Een vraag die we regelmatig krijgen is er eentje die betrekking heeft op door (of namens) de werkgever geplaatste laadpalen bij medewerkers thuis. Wat gebeurt er als die laadpaal ook publiek toegankelijk is en de werknemer – omdat hij bijvoorbeeld zonnepanelen heeft en dus zelf energie produceert – winst maakt op het openstellen van de laadpaal voor derden?
Het hele laadpalenverhaal is zo complex omdat het zo nieuw is en er dus zo goed als geen basis is om op terug te vallen. De fiscus heeft dan ook nog niet op alle vragen een helder antwoord geformuleerd, maar toch is het duidelijk dat de particuliere werknemer die winst maakt door het openstellen van een via de werkgever geïnstalleerde laadpaal waar hij zelf de stroom voor levert daar niet onbelast kan van genieten.
Laadpaal heeft geen invloed op het VAA
Wanneer de werkgever zijn werknemer naast een bedrijfswagen ook een laadpaal ter beschikking stelt om de batterij van die auto mee op te laden heeft dat geen invloed op het voordeel van alle aard. Je betaalt dus geen extra belasting als je werkgever de laadpaal voorziet.
Wanneer je de door de werkgever betaalde laadpaal ook openstelt voor anderen heeft dit verder geen fiscale invloed voor de werkgever (als hij tenminste geen aanvraag doet voor de verhoogde fiscale aftrek voor bedrijfslaadpalen). De laadpaal bij de werknemer blijft voor de werkgever dus voor 100% aftrekbaar, ook als hij niet alleen door de werknemer zelf kan gebruikt worden en dus (semi-)publiek is.
Afspraken zijn noodzakelijk
Wanneer een werkgever de laadpaal bij hem thuis, die geplaatst is door en eigendom is van de werkgever, openstelt voor derden, is het ten zeerste aan te raden dat hierover afspraken worden gemaakt in de car policy.
Omdat dit alles zo nieuw is bestaat er momenteel nog geen wetgeving die bepaalde maximale of minimale te hanteren tarieven oplegt voor wie als particulier zijn (bedrijfs-)laadpaal openstelt voor derden. De tarieven kunnen dus vrij gekozen worden.
Het is echter van belang dat de software van de laadpaal een onderscheid maakt tussen de geleverde en nadien terugbetaalde elektriciteit voor de bedrijfswagen van de werkgever (bijvoorbeeld tegen het GREG-tarief) en de andere – door de particulier geleverde – elektriciteit die aan de laadpaal wordt geladen en verkocht aan derden.
In de praktijk kan dat onderscheid vrij makkelijk gemaakt worden door het gebruiken van verschillende laadpassen.
Werknemer wordt elektriciteitsleverancier
Door de bedrijfslaadpaal ook open te stellen voor derden wordt de particuliere werknemer in feite een elektriciteitsverkoper.
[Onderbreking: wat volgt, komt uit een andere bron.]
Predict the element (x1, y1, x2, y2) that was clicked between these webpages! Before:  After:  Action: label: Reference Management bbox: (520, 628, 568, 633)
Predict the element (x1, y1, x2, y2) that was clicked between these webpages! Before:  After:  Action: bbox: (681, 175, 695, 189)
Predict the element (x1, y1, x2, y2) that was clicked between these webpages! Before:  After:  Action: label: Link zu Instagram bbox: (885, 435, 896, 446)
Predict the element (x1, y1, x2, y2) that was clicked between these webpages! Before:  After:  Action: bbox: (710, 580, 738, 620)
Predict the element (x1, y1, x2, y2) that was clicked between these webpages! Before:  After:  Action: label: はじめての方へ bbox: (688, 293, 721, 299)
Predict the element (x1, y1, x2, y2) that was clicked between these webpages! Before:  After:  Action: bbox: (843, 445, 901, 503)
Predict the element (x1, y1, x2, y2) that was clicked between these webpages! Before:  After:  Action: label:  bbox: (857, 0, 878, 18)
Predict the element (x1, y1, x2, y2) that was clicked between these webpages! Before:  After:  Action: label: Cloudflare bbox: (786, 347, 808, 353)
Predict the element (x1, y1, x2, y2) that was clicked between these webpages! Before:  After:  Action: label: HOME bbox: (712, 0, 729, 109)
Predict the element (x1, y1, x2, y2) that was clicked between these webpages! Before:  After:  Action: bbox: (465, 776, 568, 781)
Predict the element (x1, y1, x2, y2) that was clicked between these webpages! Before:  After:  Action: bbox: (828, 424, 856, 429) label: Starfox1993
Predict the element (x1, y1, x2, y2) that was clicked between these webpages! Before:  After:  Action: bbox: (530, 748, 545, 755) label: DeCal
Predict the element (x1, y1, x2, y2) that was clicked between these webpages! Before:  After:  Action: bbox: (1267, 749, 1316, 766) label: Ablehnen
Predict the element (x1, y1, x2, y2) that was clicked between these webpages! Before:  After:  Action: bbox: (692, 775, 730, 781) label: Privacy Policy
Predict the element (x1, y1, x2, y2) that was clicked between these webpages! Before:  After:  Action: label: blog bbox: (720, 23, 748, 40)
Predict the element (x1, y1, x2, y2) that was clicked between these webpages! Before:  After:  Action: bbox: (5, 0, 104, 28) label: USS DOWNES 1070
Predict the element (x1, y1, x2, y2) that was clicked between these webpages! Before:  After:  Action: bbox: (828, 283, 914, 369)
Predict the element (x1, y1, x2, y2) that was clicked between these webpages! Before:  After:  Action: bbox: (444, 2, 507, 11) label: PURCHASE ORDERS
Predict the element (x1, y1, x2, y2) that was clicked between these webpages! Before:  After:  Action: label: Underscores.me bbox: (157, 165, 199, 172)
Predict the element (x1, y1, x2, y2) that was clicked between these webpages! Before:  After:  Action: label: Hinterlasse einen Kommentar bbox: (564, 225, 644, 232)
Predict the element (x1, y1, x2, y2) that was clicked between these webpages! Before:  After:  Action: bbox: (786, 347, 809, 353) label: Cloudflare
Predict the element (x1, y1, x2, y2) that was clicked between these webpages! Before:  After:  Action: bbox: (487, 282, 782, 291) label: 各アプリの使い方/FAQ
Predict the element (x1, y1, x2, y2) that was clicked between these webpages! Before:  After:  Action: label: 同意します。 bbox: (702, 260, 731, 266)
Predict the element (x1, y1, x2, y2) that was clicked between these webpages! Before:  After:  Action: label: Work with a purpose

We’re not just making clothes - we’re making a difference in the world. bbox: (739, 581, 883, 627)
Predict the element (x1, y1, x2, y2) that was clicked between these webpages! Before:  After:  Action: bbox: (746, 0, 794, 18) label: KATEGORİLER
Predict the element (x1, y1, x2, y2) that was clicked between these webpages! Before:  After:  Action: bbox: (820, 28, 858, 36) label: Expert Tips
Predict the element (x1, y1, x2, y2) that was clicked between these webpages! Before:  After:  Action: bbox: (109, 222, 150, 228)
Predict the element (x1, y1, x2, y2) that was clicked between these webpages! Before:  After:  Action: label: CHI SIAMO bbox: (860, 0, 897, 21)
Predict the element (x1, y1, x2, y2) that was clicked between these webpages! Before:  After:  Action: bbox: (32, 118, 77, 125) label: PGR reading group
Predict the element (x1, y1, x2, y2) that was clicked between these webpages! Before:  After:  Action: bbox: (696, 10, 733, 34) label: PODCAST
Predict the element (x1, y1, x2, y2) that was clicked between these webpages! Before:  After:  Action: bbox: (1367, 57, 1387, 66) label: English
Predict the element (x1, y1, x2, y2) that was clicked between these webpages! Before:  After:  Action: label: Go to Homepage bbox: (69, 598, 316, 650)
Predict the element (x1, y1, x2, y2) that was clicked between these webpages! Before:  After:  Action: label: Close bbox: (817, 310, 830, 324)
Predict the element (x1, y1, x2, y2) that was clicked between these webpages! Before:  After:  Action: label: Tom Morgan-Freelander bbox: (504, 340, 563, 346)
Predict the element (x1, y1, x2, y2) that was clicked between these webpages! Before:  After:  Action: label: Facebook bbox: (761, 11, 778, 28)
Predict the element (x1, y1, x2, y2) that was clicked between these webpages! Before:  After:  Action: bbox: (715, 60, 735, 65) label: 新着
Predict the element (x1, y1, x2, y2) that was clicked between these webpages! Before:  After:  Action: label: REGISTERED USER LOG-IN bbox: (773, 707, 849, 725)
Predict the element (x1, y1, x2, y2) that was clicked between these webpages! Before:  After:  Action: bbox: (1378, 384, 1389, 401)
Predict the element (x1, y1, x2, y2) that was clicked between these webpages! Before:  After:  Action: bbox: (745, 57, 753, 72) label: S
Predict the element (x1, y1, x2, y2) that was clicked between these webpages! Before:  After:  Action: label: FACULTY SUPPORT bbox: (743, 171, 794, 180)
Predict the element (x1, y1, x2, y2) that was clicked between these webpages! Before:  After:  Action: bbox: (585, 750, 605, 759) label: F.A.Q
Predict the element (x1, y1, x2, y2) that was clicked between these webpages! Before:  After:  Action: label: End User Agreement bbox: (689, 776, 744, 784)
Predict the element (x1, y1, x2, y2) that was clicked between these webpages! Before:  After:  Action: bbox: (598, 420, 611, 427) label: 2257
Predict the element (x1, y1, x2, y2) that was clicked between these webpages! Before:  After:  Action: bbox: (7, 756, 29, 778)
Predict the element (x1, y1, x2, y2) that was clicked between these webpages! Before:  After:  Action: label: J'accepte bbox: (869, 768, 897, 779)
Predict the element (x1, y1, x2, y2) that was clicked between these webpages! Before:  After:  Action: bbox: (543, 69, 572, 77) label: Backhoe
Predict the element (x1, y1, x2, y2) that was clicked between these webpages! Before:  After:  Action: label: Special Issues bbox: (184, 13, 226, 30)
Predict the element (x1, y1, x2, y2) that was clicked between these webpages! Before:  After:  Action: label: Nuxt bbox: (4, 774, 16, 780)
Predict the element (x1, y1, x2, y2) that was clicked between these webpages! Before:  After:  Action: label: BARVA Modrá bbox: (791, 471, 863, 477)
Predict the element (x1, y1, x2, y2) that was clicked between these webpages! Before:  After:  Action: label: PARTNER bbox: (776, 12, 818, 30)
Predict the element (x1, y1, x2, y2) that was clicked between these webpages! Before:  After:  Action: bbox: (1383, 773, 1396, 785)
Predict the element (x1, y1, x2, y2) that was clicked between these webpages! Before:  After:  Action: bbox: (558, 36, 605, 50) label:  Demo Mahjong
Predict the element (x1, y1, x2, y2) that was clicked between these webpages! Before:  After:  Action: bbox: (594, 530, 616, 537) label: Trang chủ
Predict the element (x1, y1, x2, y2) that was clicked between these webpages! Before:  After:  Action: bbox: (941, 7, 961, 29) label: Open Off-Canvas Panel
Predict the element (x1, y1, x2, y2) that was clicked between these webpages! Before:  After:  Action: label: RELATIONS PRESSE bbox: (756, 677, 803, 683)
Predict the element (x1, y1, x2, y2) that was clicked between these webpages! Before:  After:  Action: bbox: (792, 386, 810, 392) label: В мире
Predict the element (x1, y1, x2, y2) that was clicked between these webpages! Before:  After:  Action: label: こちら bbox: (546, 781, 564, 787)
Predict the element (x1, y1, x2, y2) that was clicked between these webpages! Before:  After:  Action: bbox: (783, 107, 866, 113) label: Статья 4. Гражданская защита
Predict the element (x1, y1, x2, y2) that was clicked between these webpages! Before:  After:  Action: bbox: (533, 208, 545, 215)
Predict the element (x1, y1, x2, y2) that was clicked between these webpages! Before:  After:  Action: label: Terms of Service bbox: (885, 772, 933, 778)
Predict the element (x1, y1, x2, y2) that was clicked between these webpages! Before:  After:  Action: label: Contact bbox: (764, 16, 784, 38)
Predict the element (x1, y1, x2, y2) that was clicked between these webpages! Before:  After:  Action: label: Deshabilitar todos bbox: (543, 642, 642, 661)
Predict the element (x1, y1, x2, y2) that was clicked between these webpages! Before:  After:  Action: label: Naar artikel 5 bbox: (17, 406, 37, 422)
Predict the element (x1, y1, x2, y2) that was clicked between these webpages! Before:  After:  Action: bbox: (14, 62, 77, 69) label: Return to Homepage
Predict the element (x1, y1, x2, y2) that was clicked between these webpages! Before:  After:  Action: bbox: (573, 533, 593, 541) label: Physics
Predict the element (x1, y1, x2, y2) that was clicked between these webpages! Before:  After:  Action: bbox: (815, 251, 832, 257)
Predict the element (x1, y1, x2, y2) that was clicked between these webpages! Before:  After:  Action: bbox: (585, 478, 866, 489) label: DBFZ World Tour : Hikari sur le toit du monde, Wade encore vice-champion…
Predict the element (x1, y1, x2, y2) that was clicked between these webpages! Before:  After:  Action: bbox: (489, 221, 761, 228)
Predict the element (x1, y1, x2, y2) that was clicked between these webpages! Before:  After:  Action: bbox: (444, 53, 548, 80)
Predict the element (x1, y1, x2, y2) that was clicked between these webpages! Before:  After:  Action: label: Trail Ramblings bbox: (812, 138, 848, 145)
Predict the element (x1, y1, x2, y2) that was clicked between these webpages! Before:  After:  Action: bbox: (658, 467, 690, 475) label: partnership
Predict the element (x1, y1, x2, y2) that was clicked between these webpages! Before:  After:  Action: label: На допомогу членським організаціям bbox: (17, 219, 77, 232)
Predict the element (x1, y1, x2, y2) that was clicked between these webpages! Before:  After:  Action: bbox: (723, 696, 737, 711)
Wanneer hij voor de geleverde elektriciteit méér ontvangt dan dat de afgenomen hoeveelheid hem kost, bijvoorbeeld omdat hij over zonnepanelen en eventueel zelfs een thuisbatterij beschikt, maakt de particulier dus mogelijk winst.
En als er winst is, komt de fiscus natuurlijk om de hoek kijken om die te belasten. Dat gebeurt dan over het algemeen als een belastbaar divers inkomen, aan te geven in deel 2 van de belastingaangifte, onder Vak X, B, codes 1200-61, 2200-31.
Wanneer de particulier specifieke kosten heeft gemaakt om de verkochte elektriciteit te kunnen produceren – denk maar aan het plaatsen van zonnepanelen – kunnen die kosten in de rubrieken 1201-60, 2201-30 worden aangegeven. Gemakkelijksheidshalve aanvaardt de fiscus 50% forfaitaire kosten berekend op het bruto-inkomen uit de levering van elektriciteit aan derden.
Los van deze algemene principes is er voorlopig geen verdere specifieke fiscale wetgeving voorzien voor verkochte elektriciteit door particulieren.